Una grande stagione per l’archeologia e il recupero dell’identità nazionale si apre per la Nigeria: non solo gli scavi a Benin City, i più estesi mai realizzati, ma anche un nuovo museo nazionale. Questo, che sorgerà proprio sul terreno di rilevanza archeologica e ne integrerà i ritrovamenti, è il progetto dell’Edo Museum of West African Art, o EMOWAA. Affidatario del progetto è Sir David Adjaye, cittadino britannico nato in Tanzania ma di origini Ghanesi. Primo architetto nero a essere insignito della medaglia d’oro del Royal Institute britannico (RIBA), Adjaye prenderà il prossimo anno le redini di un progetto ambizioso e visionario realizzato in collaborazione con il British Museum che punta a restituire alla Nigeria la consapevolezza e la fruizione della sua grande eredità culturale. “Onorato e ispirato” di guidare la realizzazione del museo, che avverrà nei prossimi cinque anni, Adjaye vorrebbe fare della nuova istituzione “un luogo per recuperare la memoria collettiva del passato per instillare un senso di grandezza delle civiltà perdute”.
I BRONZI DEL BENIN
Il Sud del Paese ospitava il regno del Benin (da non confondersi con l’attuale Benin), anche noto come regno Edo: uno dei più importanti e potenti stati dell’Africa occidentale precoloniale. Il regno era di origine presumibilmente egizia, e raccoglieva sotto di sé diverse tribù a partire dal 40 d.C. Il Benin crebbe fino a diventare un impero, lentamente disgregatosi sotto la forza colonizzatrice britannica a partire dal XV secolo. Sono del XIII secolo, l’apice della fortuna del regno, i 900 bronzi esposti oggi al British Museum di Londra: placche di bronzo e ottone dai vivi rossi scuri e intagli di avorio, dettagliatamente decorati con figure umane e momenti della vita nel regno, che adornavano le colonne del palazzo reale della capitale Benin City. Le creazioni sono realistiche e allo stesso tempo restituiscono una visione immaginifica della civiltà fiorente.

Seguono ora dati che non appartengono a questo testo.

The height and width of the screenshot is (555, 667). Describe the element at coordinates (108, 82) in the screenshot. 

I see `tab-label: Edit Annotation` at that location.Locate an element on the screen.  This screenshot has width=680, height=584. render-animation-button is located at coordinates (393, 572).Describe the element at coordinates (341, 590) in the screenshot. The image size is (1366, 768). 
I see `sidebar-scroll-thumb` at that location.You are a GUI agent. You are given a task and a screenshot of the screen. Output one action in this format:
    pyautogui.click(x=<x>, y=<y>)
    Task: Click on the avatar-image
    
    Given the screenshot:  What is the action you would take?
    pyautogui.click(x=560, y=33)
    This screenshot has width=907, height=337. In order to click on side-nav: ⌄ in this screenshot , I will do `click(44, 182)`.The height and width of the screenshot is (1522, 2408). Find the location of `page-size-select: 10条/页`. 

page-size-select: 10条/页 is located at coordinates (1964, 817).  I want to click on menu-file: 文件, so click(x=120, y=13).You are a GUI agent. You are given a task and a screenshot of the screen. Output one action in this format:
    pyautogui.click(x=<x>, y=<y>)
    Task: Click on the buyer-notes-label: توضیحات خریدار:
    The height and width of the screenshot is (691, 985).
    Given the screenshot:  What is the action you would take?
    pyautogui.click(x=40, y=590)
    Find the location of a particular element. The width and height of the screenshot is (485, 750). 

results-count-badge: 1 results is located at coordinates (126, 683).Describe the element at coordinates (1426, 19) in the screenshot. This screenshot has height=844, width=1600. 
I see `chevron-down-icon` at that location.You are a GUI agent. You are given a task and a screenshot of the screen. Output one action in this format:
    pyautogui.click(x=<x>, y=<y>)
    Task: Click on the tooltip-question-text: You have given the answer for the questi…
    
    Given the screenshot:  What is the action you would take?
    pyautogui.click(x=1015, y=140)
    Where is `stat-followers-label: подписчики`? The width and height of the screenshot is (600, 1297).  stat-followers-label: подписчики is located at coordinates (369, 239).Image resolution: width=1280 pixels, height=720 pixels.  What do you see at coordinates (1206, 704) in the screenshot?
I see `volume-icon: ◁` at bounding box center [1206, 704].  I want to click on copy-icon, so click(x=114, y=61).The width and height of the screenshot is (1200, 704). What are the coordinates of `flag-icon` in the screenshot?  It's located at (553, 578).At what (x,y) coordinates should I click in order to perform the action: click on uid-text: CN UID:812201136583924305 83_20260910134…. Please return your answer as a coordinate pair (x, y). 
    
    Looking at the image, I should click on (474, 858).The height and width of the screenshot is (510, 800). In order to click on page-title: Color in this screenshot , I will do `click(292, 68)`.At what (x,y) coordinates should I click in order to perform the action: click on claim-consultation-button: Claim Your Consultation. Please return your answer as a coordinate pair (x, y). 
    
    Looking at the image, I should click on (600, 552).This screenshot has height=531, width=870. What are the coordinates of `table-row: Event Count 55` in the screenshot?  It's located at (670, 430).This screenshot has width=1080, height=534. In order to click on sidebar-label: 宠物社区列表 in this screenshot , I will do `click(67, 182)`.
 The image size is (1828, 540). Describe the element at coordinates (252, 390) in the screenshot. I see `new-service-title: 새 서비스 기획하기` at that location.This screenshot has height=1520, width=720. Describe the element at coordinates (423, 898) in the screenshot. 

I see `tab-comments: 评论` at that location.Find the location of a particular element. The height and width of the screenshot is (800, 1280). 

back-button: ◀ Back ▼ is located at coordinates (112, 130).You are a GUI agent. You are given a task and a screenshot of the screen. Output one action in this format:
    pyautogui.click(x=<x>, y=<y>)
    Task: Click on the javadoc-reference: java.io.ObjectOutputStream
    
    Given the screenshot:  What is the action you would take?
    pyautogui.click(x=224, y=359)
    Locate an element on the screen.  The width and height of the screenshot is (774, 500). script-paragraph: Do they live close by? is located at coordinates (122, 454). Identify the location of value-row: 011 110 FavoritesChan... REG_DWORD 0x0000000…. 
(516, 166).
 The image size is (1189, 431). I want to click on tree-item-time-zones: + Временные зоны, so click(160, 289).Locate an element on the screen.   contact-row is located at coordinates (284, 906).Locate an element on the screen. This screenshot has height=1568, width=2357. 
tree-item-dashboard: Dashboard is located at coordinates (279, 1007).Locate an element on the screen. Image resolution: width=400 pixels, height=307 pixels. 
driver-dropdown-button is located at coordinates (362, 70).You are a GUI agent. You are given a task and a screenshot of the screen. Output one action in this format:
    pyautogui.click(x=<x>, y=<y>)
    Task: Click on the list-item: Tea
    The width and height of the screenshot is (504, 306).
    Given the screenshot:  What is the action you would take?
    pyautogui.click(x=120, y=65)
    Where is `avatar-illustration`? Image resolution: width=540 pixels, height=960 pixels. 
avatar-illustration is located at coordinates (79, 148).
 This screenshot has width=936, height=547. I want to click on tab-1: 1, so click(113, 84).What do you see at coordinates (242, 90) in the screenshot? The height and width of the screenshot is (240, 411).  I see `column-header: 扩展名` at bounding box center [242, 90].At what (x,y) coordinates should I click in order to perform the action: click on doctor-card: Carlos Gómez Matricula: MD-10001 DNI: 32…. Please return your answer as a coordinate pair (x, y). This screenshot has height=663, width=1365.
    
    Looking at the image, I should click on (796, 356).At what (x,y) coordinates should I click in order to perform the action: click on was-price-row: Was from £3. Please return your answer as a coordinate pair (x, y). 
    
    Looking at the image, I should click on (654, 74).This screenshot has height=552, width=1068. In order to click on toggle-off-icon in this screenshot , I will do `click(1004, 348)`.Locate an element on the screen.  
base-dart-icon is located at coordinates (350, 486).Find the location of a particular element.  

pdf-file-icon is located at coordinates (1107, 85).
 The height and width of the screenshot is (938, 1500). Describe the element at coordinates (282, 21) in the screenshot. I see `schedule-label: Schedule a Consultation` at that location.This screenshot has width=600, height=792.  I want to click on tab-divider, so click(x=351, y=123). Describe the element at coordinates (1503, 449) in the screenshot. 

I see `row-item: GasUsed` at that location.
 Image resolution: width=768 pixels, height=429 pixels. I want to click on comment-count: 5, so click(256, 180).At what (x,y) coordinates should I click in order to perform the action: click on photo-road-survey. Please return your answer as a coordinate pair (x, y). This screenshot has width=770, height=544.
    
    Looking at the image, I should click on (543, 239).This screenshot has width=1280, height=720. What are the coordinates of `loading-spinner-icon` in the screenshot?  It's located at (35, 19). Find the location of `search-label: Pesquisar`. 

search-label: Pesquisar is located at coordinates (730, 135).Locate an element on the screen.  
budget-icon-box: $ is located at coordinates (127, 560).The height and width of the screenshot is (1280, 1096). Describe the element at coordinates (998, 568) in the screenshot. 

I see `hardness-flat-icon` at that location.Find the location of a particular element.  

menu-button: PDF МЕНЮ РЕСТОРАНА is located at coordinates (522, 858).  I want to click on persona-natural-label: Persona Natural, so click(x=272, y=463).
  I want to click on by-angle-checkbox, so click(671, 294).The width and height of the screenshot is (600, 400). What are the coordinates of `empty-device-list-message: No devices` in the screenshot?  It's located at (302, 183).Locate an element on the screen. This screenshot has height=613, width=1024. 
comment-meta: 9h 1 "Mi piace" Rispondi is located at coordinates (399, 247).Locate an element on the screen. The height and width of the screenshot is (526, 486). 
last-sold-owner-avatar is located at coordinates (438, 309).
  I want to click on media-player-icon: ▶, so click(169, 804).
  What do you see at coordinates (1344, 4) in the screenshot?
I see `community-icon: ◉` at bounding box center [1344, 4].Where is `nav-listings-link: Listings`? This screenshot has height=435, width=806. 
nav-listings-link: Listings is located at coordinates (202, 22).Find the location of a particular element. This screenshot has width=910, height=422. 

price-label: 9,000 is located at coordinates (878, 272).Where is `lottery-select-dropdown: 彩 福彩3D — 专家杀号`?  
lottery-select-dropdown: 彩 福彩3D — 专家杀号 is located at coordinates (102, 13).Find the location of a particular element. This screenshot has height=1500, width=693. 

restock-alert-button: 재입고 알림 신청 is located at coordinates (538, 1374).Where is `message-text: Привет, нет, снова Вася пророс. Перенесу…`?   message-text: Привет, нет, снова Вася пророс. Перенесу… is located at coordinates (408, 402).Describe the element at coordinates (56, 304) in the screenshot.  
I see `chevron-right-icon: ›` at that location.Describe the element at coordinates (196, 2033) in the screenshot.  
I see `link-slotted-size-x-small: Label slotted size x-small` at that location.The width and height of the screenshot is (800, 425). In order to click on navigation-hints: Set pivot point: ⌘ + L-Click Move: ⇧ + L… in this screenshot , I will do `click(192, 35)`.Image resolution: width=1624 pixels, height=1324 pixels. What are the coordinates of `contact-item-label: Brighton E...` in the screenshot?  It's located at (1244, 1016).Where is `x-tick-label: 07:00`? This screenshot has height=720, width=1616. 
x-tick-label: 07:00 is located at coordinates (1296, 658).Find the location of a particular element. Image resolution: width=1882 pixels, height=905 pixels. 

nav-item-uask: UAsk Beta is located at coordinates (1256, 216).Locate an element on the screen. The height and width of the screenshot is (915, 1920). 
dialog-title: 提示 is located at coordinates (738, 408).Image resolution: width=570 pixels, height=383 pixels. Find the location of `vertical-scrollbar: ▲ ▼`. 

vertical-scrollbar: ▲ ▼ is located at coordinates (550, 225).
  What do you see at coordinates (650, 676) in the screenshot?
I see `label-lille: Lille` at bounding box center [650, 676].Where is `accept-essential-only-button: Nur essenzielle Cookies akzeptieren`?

Il ratto dei manufatti da parte dell’impero britannico, tramandato come vendetta per un’aggressione riportata nella capitale Edo da parte della guarnigione del Benin, risale al 1897. Il tema della restituzione dei reperti è vecchio di oltre dieci anni: anche gli studenti di Cambridge, al cui Jesus College è esposto il “Cockerel”(un esemplare dei 7mila trafugati dalla Nigeria da parte dei coloni europei), avevano chiesto una restituzione.
UNA COLLABORAZIONE INTERNAZIONALE
Il museo nel Sud della Nigeria punta a riaprire un capitolo tra i più controversi dell’arte contemporanea: il prelievo forzoso dei manufatti in epoca coloniale e la loro restituzione. La crescente impopolarità dell’esposizione di opere di derivazione coloniale, che ha spinto Macron a prendere dei provvedimenti immediati in Francia, ha portato anche il British a cercare una cooperazione con istituzioni europee e africane per trovare una collocazione diversa ai bronzi in una forma di prestito. Così nasce il progetto dell’EMOWAA: un luogo dove “raccogliere il maggior numero di bronzi del Benin al mondo”, si legge in una dichiarazione. Hartwig Fischer, direttore del British Museum, ha sostenuto che la missione del museo è “lavorare in partenariato con i colleghi di tutti il mondo per sviluppare una comprensione comune dell’eredità culturale”, così da diventare“una delle iniziative museali più significative degli anni a venire”.